YOUR OBJECTIVE → The required result is one figure, the count of lines below with the string "configuration" in them.
*** DATA PROVIDED Section Begins ***
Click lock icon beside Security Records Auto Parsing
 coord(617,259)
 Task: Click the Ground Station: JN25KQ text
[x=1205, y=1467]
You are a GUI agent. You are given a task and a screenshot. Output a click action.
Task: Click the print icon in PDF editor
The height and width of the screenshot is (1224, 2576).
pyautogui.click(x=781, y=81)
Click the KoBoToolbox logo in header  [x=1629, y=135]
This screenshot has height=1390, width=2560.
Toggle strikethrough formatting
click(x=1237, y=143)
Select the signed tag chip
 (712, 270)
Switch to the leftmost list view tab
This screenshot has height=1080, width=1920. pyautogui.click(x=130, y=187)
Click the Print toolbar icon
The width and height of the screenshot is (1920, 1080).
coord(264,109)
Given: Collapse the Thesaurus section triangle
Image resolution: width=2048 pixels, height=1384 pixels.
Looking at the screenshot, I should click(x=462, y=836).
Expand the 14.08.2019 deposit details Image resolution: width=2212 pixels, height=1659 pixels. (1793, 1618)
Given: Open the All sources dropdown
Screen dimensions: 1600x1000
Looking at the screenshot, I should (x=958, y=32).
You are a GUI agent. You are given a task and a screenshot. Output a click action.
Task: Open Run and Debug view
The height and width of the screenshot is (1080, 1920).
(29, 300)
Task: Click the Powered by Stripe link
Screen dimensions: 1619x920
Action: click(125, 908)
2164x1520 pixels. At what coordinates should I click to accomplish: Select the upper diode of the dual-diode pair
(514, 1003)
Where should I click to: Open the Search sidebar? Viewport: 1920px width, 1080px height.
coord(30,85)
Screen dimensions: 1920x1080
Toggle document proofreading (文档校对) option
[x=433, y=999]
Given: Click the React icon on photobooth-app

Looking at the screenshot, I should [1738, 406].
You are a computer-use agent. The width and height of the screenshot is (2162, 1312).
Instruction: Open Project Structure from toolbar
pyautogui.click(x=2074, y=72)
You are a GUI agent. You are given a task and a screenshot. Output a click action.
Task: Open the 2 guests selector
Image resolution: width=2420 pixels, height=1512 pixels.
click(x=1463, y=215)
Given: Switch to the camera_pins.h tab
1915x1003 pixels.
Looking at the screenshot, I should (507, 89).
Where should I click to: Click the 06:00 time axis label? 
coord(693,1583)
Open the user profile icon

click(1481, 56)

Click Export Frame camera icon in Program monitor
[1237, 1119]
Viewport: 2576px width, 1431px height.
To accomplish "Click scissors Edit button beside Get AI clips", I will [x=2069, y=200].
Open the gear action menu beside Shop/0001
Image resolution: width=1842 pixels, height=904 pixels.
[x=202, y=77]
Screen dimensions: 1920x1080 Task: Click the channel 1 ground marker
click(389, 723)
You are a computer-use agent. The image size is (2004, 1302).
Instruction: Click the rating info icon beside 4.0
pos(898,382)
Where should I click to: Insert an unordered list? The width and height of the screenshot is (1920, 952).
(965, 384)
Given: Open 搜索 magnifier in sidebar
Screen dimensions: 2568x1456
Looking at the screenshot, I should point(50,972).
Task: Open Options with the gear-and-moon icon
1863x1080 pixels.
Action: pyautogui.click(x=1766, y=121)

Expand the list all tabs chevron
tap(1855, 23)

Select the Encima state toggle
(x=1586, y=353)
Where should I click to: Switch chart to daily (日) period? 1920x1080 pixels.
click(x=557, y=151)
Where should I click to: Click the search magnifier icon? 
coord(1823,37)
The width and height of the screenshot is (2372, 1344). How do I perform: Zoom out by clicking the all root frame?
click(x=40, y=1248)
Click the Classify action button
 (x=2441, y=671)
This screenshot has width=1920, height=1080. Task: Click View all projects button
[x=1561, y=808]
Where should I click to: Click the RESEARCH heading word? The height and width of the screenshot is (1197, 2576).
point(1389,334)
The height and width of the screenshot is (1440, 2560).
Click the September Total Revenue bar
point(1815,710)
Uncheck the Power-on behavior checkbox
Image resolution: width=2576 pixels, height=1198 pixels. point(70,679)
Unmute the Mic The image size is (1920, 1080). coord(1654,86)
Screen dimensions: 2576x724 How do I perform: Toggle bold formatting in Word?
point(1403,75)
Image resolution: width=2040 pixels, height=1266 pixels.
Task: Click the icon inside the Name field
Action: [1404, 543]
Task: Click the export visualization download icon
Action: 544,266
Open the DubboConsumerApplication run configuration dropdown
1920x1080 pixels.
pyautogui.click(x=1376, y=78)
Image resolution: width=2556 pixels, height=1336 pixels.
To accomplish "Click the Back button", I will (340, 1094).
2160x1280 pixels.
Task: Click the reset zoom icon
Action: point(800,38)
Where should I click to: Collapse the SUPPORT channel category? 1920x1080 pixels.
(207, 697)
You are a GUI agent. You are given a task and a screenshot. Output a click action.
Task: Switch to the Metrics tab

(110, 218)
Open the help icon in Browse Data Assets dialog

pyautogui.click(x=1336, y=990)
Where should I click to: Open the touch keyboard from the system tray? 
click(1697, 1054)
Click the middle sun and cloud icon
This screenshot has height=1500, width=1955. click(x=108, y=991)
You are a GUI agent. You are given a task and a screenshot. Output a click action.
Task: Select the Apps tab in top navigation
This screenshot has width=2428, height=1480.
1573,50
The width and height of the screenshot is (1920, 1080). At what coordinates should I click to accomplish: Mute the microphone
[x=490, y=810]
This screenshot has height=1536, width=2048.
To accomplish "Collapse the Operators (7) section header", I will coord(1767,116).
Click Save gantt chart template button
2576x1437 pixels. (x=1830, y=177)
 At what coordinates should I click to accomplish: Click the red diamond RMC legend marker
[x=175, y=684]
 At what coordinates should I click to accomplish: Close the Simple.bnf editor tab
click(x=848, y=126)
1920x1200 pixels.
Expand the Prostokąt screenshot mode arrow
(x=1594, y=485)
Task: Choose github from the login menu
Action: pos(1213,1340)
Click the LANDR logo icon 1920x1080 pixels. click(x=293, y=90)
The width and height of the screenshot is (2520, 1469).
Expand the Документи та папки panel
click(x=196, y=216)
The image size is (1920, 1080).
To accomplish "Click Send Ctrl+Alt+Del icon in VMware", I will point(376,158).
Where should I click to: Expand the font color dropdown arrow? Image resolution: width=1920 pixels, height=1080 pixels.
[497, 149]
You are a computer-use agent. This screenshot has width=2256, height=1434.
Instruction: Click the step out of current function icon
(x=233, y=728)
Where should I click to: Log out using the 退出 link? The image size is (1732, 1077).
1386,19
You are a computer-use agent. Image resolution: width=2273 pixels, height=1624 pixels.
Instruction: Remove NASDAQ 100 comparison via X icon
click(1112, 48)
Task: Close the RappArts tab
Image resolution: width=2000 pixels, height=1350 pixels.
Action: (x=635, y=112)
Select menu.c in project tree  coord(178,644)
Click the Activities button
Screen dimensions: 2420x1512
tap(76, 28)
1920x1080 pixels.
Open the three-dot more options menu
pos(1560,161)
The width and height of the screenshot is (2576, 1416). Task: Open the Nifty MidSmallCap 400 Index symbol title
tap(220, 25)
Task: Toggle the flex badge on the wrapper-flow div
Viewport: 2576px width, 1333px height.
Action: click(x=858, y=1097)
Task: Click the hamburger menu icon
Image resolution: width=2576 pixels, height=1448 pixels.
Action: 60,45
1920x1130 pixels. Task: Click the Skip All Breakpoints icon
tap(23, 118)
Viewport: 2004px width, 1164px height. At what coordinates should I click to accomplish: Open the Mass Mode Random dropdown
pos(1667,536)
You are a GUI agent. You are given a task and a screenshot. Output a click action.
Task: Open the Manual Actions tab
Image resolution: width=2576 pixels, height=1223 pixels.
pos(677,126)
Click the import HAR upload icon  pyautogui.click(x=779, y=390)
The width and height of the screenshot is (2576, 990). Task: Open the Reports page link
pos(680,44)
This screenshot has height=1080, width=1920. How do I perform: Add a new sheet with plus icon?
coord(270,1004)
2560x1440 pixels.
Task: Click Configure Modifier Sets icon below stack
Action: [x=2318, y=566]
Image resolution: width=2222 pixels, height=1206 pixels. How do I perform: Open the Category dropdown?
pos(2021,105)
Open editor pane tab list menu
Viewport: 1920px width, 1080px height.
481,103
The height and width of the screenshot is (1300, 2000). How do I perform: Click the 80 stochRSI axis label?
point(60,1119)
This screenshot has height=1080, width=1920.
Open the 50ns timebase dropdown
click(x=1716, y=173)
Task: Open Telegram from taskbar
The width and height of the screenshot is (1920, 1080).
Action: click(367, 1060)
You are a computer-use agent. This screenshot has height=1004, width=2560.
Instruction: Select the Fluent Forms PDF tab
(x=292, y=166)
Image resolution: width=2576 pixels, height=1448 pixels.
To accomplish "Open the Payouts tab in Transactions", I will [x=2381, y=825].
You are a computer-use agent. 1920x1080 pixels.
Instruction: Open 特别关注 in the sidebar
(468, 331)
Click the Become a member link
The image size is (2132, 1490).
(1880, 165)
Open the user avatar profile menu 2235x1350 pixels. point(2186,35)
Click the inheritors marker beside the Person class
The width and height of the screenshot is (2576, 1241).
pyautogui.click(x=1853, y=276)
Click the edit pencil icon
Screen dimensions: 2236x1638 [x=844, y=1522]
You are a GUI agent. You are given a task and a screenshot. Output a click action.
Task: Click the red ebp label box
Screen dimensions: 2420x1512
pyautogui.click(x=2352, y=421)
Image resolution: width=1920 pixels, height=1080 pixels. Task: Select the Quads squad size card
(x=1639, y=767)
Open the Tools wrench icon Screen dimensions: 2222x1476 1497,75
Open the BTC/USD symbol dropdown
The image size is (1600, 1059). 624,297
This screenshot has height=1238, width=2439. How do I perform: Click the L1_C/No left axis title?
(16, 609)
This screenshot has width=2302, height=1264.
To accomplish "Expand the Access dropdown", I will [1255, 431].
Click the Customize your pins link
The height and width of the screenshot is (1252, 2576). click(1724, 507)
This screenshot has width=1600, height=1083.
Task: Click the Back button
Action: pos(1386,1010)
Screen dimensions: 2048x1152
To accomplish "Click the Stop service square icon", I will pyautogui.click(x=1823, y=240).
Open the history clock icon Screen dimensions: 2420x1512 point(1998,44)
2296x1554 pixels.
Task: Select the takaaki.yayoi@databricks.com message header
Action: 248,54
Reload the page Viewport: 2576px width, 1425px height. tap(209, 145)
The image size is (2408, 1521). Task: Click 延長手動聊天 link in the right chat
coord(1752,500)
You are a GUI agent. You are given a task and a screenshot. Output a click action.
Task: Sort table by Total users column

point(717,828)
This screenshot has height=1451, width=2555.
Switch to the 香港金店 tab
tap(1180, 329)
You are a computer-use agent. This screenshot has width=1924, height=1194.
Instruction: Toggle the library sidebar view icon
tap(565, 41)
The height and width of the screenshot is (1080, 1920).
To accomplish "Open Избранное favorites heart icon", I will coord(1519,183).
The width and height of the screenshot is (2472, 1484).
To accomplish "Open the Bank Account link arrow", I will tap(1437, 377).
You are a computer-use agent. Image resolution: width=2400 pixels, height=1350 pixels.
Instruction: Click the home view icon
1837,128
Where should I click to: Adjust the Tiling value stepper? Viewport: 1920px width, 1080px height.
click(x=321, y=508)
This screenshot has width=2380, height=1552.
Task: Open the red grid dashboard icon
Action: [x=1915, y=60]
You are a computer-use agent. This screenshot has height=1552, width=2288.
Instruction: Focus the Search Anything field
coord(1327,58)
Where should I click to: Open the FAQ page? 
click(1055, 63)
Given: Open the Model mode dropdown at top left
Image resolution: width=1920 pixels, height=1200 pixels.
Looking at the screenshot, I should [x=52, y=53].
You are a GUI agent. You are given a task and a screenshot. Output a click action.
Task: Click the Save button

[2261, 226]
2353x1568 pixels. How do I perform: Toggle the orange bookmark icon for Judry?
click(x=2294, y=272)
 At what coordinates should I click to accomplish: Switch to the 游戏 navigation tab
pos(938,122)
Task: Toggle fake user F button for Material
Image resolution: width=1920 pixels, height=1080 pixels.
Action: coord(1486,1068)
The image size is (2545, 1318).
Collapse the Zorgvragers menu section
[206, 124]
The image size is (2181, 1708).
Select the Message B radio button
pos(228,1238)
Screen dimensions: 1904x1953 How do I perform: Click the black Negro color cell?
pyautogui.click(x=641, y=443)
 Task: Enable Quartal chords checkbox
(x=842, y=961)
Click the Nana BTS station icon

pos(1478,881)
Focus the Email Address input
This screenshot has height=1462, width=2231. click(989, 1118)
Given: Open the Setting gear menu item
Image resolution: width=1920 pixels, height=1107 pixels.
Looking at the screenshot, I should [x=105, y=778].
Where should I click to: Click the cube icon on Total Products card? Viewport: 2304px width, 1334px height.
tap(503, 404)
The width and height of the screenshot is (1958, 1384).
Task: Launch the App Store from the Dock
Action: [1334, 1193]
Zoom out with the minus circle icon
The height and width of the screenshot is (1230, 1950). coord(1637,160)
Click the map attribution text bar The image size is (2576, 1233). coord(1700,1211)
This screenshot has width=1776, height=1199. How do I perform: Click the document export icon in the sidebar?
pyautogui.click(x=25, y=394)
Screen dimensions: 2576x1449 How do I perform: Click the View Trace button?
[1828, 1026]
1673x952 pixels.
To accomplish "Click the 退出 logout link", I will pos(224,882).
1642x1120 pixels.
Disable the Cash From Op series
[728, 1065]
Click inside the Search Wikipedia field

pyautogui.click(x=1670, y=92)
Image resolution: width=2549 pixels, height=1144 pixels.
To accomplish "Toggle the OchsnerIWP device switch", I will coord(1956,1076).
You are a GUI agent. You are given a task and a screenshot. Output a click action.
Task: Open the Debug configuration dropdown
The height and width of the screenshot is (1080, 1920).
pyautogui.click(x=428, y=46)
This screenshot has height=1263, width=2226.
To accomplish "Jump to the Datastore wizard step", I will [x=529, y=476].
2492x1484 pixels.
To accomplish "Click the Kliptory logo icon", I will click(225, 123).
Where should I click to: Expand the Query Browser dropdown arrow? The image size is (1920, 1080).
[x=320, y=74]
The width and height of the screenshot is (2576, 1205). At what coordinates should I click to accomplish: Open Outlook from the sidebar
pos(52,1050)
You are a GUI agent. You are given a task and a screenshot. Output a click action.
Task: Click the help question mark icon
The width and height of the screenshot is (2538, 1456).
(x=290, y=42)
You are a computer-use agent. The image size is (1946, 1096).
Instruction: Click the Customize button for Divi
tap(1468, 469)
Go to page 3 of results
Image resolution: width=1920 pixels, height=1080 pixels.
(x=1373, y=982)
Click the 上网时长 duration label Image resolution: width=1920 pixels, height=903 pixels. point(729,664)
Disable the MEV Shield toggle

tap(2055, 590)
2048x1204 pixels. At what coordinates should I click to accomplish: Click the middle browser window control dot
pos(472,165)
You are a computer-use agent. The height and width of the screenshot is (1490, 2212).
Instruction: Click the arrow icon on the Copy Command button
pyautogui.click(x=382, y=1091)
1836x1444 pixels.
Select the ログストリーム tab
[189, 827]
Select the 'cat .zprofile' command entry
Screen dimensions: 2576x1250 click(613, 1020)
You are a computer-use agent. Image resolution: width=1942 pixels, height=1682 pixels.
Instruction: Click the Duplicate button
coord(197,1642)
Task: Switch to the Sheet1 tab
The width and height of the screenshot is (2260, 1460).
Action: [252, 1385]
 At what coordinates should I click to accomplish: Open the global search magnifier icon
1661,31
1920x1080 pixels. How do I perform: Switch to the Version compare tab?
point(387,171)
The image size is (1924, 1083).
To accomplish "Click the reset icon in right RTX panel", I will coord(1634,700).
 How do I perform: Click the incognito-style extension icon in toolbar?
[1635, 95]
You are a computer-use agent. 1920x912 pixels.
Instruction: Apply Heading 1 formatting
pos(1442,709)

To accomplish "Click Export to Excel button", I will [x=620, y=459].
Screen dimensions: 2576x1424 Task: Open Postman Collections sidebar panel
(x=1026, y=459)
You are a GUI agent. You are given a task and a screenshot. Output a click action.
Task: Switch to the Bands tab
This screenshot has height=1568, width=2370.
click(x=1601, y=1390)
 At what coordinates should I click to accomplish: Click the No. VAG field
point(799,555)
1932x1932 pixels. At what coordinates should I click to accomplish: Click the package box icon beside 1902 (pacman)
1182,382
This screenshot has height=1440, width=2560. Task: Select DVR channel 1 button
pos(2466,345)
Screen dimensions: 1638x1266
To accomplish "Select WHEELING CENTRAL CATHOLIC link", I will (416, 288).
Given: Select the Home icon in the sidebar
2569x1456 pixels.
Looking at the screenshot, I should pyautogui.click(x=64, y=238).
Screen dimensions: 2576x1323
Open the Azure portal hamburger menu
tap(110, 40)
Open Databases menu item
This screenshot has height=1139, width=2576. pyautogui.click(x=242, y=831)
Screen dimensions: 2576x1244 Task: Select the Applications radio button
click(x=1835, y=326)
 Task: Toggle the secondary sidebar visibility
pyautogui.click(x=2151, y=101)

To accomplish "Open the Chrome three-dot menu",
*** DATA PROVIDED Section Ends ***
EXERCISE OUTPUT → 2